Prompt:
Copy out the data in full, keeping each line exactly as it reads.
Records provided Block Start
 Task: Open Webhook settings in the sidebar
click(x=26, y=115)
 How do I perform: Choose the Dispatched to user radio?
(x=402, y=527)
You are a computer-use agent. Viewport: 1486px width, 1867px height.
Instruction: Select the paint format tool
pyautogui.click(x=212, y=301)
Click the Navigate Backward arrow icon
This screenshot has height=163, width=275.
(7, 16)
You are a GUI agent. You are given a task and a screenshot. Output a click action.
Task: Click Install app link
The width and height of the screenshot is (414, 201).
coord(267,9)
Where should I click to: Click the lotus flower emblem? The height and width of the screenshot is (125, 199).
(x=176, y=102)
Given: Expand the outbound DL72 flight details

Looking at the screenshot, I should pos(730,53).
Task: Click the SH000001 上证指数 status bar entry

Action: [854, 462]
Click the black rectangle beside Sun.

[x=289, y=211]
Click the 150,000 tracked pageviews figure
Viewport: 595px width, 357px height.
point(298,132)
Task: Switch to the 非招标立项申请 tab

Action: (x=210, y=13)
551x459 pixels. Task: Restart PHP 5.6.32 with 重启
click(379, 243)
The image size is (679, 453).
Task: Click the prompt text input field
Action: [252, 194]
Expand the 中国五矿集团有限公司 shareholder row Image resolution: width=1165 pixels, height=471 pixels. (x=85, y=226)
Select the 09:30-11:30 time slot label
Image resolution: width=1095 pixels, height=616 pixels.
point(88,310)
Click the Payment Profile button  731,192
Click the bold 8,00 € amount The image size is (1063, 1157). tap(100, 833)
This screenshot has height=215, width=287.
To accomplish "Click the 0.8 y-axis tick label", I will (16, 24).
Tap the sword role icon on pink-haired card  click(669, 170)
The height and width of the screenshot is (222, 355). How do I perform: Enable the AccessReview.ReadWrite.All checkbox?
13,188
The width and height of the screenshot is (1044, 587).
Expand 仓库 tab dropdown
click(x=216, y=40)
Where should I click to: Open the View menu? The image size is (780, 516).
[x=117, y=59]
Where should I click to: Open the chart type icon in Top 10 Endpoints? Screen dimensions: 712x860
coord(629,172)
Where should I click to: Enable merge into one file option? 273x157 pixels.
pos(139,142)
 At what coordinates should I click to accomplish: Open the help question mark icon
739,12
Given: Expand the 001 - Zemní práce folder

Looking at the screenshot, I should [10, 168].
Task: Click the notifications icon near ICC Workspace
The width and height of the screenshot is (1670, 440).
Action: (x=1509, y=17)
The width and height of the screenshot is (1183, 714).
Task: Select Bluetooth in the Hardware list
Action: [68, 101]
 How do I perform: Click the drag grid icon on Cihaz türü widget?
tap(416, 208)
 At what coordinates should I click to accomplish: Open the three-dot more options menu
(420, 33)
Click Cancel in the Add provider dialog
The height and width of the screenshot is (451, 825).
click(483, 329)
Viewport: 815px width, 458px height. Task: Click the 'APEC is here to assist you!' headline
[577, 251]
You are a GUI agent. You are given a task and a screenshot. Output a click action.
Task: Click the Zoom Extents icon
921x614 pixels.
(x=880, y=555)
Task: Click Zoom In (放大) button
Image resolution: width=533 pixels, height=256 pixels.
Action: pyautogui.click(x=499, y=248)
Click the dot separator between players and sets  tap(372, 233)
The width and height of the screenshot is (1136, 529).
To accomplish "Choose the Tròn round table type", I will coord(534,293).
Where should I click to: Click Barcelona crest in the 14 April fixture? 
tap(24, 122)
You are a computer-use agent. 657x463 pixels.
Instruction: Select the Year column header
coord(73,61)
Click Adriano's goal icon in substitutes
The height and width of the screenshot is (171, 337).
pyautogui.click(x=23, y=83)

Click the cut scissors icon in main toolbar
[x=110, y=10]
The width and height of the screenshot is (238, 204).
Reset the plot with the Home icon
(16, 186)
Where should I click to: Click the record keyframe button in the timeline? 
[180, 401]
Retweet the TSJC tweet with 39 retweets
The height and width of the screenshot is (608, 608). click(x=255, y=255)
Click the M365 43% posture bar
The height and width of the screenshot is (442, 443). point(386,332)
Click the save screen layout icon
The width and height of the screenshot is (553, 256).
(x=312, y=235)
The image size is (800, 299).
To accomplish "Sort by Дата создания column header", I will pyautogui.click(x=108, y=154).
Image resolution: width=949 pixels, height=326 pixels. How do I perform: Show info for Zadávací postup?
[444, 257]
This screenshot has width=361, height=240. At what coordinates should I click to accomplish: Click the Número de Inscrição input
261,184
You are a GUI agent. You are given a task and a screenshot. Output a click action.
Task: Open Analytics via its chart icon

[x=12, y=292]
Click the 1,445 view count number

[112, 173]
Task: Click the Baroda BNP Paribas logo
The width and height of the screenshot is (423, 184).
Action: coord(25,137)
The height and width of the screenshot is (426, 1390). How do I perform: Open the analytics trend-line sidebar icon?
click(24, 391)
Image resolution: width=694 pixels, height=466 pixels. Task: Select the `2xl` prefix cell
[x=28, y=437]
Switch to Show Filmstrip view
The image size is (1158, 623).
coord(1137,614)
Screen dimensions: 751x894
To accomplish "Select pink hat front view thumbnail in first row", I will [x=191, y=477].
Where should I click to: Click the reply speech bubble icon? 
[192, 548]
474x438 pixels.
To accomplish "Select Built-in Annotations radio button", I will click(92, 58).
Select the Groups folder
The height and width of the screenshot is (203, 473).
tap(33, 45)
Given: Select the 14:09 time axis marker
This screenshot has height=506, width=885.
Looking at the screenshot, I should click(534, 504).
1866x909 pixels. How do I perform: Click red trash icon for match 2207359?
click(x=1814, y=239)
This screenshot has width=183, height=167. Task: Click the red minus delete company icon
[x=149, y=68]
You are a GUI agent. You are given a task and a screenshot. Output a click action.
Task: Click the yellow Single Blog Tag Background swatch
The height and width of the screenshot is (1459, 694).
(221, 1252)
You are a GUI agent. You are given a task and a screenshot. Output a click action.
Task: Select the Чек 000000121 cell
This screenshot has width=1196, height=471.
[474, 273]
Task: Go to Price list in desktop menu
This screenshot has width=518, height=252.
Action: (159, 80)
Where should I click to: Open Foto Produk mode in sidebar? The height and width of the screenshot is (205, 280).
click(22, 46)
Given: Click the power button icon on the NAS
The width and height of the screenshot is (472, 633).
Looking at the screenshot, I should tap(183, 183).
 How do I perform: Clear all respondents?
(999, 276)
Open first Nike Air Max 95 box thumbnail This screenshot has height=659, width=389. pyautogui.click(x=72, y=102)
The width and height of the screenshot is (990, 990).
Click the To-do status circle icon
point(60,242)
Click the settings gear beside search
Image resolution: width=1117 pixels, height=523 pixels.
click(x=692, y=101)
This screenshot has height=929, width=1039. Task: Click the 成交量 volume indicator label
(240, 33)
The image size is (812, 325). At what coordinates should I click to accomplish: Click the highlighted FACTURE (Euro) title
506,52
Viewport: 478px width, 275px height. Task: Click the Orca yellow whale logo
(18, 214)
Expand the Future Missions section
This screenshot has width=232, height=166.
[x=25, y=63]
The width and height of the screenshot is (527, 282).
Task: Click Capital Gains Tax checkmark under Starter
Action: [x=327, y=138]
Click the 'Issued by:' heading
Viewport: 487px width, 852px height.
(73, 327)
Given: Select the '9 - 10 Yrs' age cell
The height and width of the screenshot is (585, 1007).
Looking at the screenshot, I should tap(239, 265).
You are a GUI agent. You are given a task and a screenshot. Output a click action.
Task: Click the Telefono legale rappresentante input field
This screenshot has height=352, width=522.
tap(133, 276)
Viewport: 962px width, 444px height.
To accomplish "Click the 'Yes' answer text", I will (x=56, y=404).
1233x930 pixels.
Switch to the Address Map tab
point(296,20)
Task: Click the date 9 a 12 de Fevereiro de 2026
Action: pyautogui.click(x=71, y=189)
Records provided Block End
Task answer:
 Task: Open Webhook settings in the sidebar
click(x=26, y=115)
 How do I perform: Choose the Dispatched to user radio?
(x=402, y=527)
You are a computer-use agent. Viewport: 1486px width, 1867px height.
Instruction: Select the paint format tool
pyautogui.click(x=212, y=301)
Click the Navigate Backward arrow icon
This screenshot has height=163, width=275.
(7, 16)
You are a GUI agent. You are given a task and a screenshot. Output a click action.
Task: Click Install app link
The width and height of the screenshot is (414, 201).
coord(267,9)
Where should I click to: Click the lotus flower emblem? The height and width of the screenshot is (125, 199).
(x=176, y=102)
Given: Expand the outbound DL72 flight details

Looking at the screenshot, I should pos(730,53).
Task: Click the SH000001 上证指数 status bar entry

Action: [854, 462]
Click the black rectangle beside Sun.

[x=289, y=211]
Click the 150,000 tracked pageviews figure
Viewport: 595px width, 357px height.
point(298,132)
Task: Switch to the 非招标立项申请 tab

Action: (x=210, y=13)
551x459 pixels. Task: Restart PHP 5.6.32 with 重启
click(379, 243)
The image size is (679, 453).
Task: Click the prompt text input field
Action: [252, 194]
Expand the 中国五矿集团有限公司 shareholder row Image resolution: width=1165 pixels, height=471 pixels. (x=85, y=226)
Select the 09:30-11:30 time slot label
Image resolution: width=1095 pixels, height=616 pixels.
point(88,310)
Click the Payment Profile button  731,192
Click the bold 8,00 € amount The image size is (1063, 1157). tap(100, 833)
This screenshot has height=215, width=287.
To accomplish "Click the 0.8 y-axis tick label", I will (16, 24).
Tap the sword role icon on pink-haired card  click(669, 170)
The height and width of the screenshot is (222, 355). How do I perform: Enable the AccessReview.ReadWrite.All checkbox?
13,188
The width and height of the screenshot is (1044, 587).
Expand 仓库 tab dropdown
click(x=216, y=40)
Where should I click to: Open the View menu? The image size is (780, 516).
[x=117, y=59]
Where should I click to: Open the chart type icon in Top 10 Endpoints? Screen dimensions: 712x860
coord(629,172)
Where should I click to: Enable merge into one file option? 273x157 pixels.
pos(139,142)
 At what coordinates should I click to accomplish: Open the help question mark icon
739,12
Given: Expand the 001 - Zemní práce folder

Looking at the screenshot, I should [10, 168].
Task: Click the notifications icon near ICC Workspace
The width and height of the screenshot is (1670, 440).
Action: (x=1509, y=17)
The width and height of the screenshot is (1183, 714).
Task: Select Bluetooth in the Hardware list
Action: [68, 101]
 How do I perform: Click the drag grid icon on Cihaz türü widget?
tap(416, 208)
 At what coordinates should I click to accomplish: Open the three-dot more options menu
(420, 33)
Click Cancel in the Add provider dialog
The height and width of the screenshot is (451, 825).
click(483, 329)
Viewport: 815px width, 458px height. Task: Click the 'APEC is here to assist you!' headline
[577, 251]
You are a GUI agent. You are given a task and a screenshot. Output a click action.
Task: Click the Zoom Extents icon
921x614 pixels.
(x=880, y=555)
Task: Click Zoom In (放大) button
Image resolution: width=533 pixels, height=256 pixels.
Action: pyautogui.click(x=499, y=248)
Click the dot separator between players and sets  tap(372, 233)
The width and height of the screenshot is (1136, 529).
To accomplish "Choose the Tròn round table type", I will coord(534,293).
Where should I click to: Click Barcelona crest in the 14 April fixture? 
tap(24, 122)
You are a computer-use agent. 657x463 pixels.
Instruction: Select the Year column header
coord(73,61)
Click Adriano's goal icon in substitutes
The height and width of the screenshot is (171, 337).
pyautogui.click(x=23, y=83)

Click the cut scissors icon in main toolbar
[x=110, y=10]
The width and height of the screenshot is (238, 204).
Reset the plot with the Home icon
(16, 186)
Where should I click to: Click the record keyframe button in the timeline? 
[180, 401]
Retweet the TSJC tweet with 39 retweets
The height and width of the screenshot is (608, 608). click(x=255, y=255)
Click the M365 43% posture bar
The height and width of the screenshot is (442, 443). point(386,332)
Click the save screen layout icon
The width and height of the screenshot is (553, 256).
(x=312, y=235)
The image size is (800, 299).
To accomplish "Sort by Дата создания column header", I will pyautogui.click(x=108, y=154).
Image resolution: width=949 pixels, height=326 pixels. How do I perform: Show info for Zadávací postup?
[444, 257]
This screenshot has width=361, height=240. At what coordinates should I click to accomplish: Click the Número de Inscrição input
261,184
You are a GUI agent. You are given a task and a screenshot. Output a click action.
Task: Open Analytics via its chart icon

[x=12, y=292]
Click the 1,445 view count number

[112, 173]
Task: Click the Baroda BNP Paribas logo
The width and height of the screenshot is (423, 184).
Action: coord(25,137)
The height and width of the screenshot is (426, 1390). How do I perform: Open the analytics trend-line sidebar icon?
click(24, 391)
Image resolution: width=694 pixels, height=466 pixels. Task: Select the `2xl` prefix cell
[x=28, y=437]
Switch to Show Filmstrip view
The image size is (1158, 623).
coord(1137,614)
Screen dimensions: 751x894
To accomplish "Select pink hat front view thumbnail in first row", I will [x=191, y=477].
Where should I click to: Click the reply speech bubble icon? 
[192, 548]
474x438 pixels.
To accomplish "Select Built-in Annotations radio button", I will click(92, 58).
Select the Groups folder
The height and width of the screenshot is (203, 473).
tap(33, 45)
Given: Select the 14:09 time axis marker
This screenshot has height=506, width=885.
Looking at the screenshot, I should click(534, 504).
1866x909 pixels. How do I perform: Click red trash icon for match 2207359?
click(x=1814, y=239)
This screenshot has width=183, height=167. Task: Click the red minus delete company icon
[x=149, y=68]
You are a GUI agent. You are given a task and a screenshot. Output a click action.
Task: Click the yellow Single Blog Tag Background swatch
The height and width of the screenshot is (1459, 694).
(221, 1252)
You are a GUI agent. You are given a task and a screenshot. Output a click action.
Task: Select the Чек 000000121 cell
This screenshot has width=1196, height=471.
[474, 273]
Task: Go to Price list in desktop menu
This screenshot has width=518, height=252.
Action: (159, 80)
Where should I click to: Open Foto Produk mode in sidebar? The height and width of the screenshot is (205, 280).
click(22, 46)
Given: Click the power button icon on the NAS
The width and height of the screenshot is (472, 633).
Looking at the screenshot, I should tap(183, 183).
 How do I perform: Clear all respondents?
(999, 276)
Open first Nike Air Max 95 box thumbnail This screenshot has height=659, width=389. pyautogui.click(x=72, y=102)
The width and height of the screenshot is (990, 990).
Click the To-do status circle icon
point(60,242)
Click the settings gear beside search
Image resolution: width=1117 pixels, height=523 pixels.
click(x=692, y=101)
This screenshot has height=929, width=1039. Task: Click the 成交量 volume indicator label
(240, 33)
The image size is (812, 325). At what coordinates should I click to accomplish: Click the highlighted FACTURE (Euro) title
506,52
Viewport: 478px width, 275px height. Task: Click the Orca yellow whale logo
(18, 214)
Expand the Future Missions section
This screenshot has width=232, height=166.
[x=25, y=63]
The width and height of the screenshot is (527, 282).
Task: Click Capital Gains Tax checkmark under Starter
Action: [x=327, y=138]
Click the 'Issued by:' heading
Viewport: 487px width, 852px height.
(73, 327)
Given: Select the '9 - 10 Yrs' age cell
The height and width of the screenshot is (585, 1007).
Looking at the screenshot, I should tap(239, 265).
You are a GUI agent. You are given a task and a screenshot. Output a click action.
Task: Click the Telefono legale rappresentante input field
This screenshot has height=352, width=522.
tap(133, 276)
Viewport: 962px width, 444px height.
To accomplish "Click the 'Yes' answer text", I will (x=56, y=404).
1233x930 pixels.
Switch to the Address Map tab
point(296,20)
Task: Click the date 9 a 12 de Fevereiro de 2026
Action: pyautogui.click(x=71, y=189)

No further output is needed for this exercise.